▶ **TASK INSTRUCTIONS**: Please duplicate the whole text on Ohio jurisdiction over online defamation, word for word.

▶ **EXTRACT PROVIDED**:
:::::

The Long Arm of the Law In Ohio

Posted on September 29, 2010 02:21 by Matthew L. Snyder

The Ohio Supreme Court recently held that an Ohio court could exercise personal jurisdiction over a nonresident who allegedly defamed an Ohio corporation via the Internet even though the nonresident had never set foot in Ohio.  See Kauffman Racing Equip., LLC v. Roberts, 126 Ohio St.3d 81, 2010-Ohio-2551, 930 N.E.2d 784 (Ohio 2010).  The defendant, a resident of Virginia, had purchased an engine block from the plaintiff, an Ohio corporation, made his purchase over the Internet, and never was in Ohio.  Claiming a defect, the defendant sent the engine block to the plaintiff for inspection, which returned it to him unrepaired, claiming post-sale modifications had been made to it.  The disgruntled defendant turned to online message boards, writing that the plaintiff “is less than honorable,” and his postings were “not to get a resolution” but that he had “a much bigger and dastardly plan.”  Id. at ¶¶13, 15.  In support of jurisdiction, the plaintiff offered evidence that it had received at least five inquiries from Ohio residents as a result of the defendant’s online postings.

In deciding the case, the Ohio Supreme Court employed the familiar test of determining (1) whether the state’s long-arm statute and civil rules conferred jurisdiction, and, if so, (2) whether the exercise of jurisdiction would deprive the defendant of his right to due process.  As to the first prong of the test, the court held that the allegedly defamatory comments were considered “published” in Ohio because they were viewed by Ohio residents, which meant that the “alleged tort was committed in Ohio,” thus satisfying the long-arm statute and civil rules.  Id. at ¶42 (citing O.R.C. 2307.382(A)(3); Ohio R. Civ. P. 4.3(A)(3)).  Moreover, the first prong is satisfied “[w]hen defamatory statements regarding an Ohio plaintiff are made outside the state yet with the purpose of causing injury to the Ohio resident and there is a reasonable expectation that the purposefully inflicted injury will occur in Ohio.”  Id. at ¶44.

:::::

(Stored data)
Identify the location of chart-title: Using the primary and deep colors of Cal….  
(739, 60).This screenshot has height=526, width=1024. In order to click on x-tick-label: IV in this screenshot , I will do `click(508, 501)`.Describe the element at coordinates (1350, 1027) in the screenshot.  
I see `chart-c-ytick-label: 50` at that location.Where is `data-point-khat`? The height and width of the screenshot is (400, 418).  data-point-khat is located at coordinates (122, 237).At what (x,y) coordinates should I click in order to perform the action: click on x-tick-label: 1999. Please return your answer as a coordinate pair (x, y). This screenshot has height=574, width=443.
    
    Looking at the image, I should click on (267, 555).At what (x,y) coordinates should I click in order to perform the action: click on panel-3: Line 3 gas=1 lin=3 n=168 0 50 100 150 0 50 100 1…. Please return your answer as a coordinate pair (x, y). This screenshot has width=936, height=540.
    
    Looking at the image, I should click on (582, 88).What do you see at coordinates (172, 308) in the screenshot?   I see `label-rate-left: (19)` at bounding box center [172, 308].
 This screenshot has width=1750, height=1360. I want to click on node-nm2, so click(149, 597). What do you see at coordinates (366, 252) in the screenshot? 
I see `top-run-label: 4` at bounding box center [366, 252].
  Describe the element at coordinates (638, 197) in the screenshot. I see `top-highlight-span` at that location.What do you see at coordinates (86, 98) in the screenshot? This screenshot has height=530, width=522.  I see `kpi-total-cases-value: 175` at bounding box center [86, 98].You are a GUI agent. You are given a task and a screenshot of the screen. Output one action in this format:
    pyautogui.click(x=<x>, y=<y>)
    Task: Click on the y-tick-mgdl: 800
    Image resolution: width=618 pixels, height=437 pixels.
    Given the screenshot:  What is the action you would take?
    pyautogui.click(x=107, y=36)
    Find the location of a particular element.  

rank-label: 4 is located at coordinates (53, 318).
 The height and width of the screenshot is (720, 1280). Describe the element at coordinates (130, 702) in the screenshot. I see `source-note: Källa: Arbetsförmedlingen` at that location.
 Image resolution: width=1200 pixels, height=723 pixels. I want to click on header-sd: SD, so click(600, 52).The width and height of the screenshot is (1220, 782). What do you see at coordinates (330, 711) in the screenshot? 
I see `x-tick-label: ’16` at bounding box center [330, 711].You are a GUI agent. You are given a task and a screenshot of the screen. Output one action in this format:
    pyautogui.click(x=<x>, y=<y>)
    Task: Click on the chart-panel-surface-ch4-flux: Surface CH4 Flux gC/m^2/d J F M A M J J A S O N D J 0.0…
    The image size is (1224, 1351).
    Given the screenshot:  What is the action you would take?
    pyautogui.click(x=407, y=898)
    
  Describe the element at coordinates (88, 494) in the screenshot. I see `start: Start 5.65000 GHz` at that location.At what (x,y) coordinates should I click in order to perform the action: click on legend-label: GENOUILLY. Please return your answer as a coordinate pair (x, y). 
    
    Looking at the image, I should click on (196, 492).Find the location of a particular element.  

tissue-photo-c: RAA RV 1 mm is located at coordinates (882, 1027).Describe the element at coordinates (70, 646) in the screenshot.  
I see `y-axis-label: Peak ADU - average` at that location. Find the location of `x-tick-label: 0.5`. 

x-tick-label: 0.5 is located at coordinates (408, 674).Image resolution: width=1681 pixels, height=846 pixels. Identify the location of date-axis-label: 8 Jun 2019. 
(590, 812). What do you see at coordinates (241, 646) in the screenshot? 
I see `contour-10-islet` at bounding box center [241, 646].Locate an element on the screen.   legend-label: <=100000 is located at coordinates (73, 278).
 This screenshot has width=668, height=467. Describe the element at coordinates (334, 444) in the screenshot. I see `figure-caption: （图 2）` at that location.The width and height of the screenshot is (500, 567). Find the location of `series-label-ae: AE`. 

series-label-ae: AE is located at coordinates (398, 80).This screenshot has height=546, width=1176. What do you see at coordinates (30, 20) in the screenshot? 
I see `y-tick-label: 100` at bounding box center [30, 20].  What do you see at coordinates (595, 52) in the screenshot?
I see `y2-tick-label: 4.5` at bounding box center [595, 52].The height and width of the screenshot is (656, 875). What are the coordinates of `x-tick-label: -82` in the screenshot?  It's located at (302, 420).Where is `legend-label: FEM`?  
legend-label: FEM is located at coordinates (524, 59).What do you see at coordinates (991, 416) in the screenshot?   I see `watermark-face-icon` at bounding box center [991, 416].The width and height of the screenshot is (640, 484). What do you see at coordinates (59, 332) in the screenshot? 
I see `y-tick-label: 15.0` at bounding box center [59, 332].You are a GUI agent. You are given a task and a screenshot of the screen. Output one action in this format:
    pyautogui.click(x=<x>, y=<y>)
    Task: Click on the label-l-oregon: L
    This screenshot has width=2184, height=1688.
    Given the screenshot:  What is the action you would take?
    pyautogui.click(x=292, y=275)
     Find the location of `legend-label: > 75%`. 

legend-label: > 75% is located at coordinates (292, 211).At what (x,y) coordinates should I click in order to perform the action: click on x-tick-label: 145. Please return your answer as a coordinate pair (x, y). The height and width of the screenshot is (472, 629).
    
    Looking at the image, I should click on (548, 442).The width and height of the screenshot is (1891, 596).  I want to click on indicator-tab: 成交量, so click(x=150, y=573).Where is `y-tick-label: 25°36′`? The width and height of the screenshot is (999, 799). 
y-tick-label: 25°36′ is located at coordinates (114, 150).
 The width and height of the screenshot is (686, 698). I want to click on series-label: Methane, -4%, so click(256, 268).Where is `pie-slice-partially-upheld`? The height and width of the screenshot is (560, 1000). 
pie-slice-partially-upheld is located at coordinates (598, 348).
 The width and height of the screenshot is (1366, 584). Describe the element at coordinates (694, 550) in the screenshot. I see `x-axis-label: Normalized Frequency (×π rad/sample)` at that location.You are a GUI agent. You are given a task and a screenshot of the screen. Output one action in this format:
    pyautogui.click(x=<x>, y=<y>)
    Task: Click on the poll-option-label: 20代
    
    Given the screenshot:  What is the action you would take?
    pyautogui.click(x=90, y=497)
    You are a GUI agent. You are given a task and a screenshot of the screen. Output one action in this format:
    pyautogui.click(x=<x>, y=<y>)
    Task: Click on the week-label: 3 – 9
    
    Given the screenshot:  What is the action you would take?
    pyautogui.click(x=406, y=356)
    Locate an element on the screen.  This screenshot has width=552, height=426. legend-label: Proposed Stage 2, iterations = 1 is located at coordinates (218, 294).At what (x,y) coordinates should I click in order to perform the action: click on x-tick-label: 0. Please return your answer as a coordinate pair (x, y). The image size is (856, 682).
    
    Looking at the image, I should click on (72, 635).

:::::

▶ **ANSWER AREA**:
The Long Arm of the Law In Ohio

Posted on September 29, 2010 02:21 by Matthew L. Snyder

The Ohio Supreme Court recently held that an Ohio court could exercise personal jurisdiction over a nonresident who allegedly defamed an Ohio corporation via the Internet even though the nonresident had never set foot in Ohio.  See Kauffman Racing Equip., LLC v. Roberts, 126 Ohio St.3d 81, 2010-Ohio-2551, 930 N.E.2d 784 (Ohio 2010).  The defendant, a resident of Virginia, had purchased an engine block from the plaintiff, an Ohio corporation, made his purchase over the Internet, and never was in Ohio.  Claiming a defect, the defendant sent the engine block to the plaintiff for inspection, which returned it to him unrepaired, claiming post-sale modifications had been made to it.  The disgruntled defendant turned to online message boards, writing that the plaintiff “is less than honorable,” and his postings were “not to get a resolution” but that he had “a much bigger and dastardly plan.”  Id. at ¶¶13, 15.  In support of jurisdiction, the plaintiff offered evidence that it had received at least five inquiries from Ohio residents as a result of the defendant’s online postings.

In deciding the case, the Ohio Supreme Court employed the familiar test of determining (1) whether the state’s long-arm statute and civil rules conferred jurisdiction, and, if so, (2) whether the exercise of jurisdiction would deprive the defendant of his right to due process.  As to the first prong of the test, the court held that the allegedly defamatory comments were considered “published” in Ohio because they were viewed by Ohio residents, which meant that the “alleged tort was committed in Ohio,” thus satisfying the long-arm statute and civil rules.  Id. at ¶42 (citing O.R.C. 2307.382(A)(3); Ohio R. Civ. P. 4.3(A)(3)).  Moreover, the first prong is satisfied “[w]hen defamatory statements regarding an Ohio plaintiff are made outside the state yet with the purpose of causing injury to the Ohio resident and there is a reasonable expectation that the purposefully inflicted injury will occur in Ohio.”  Id. at ¶44.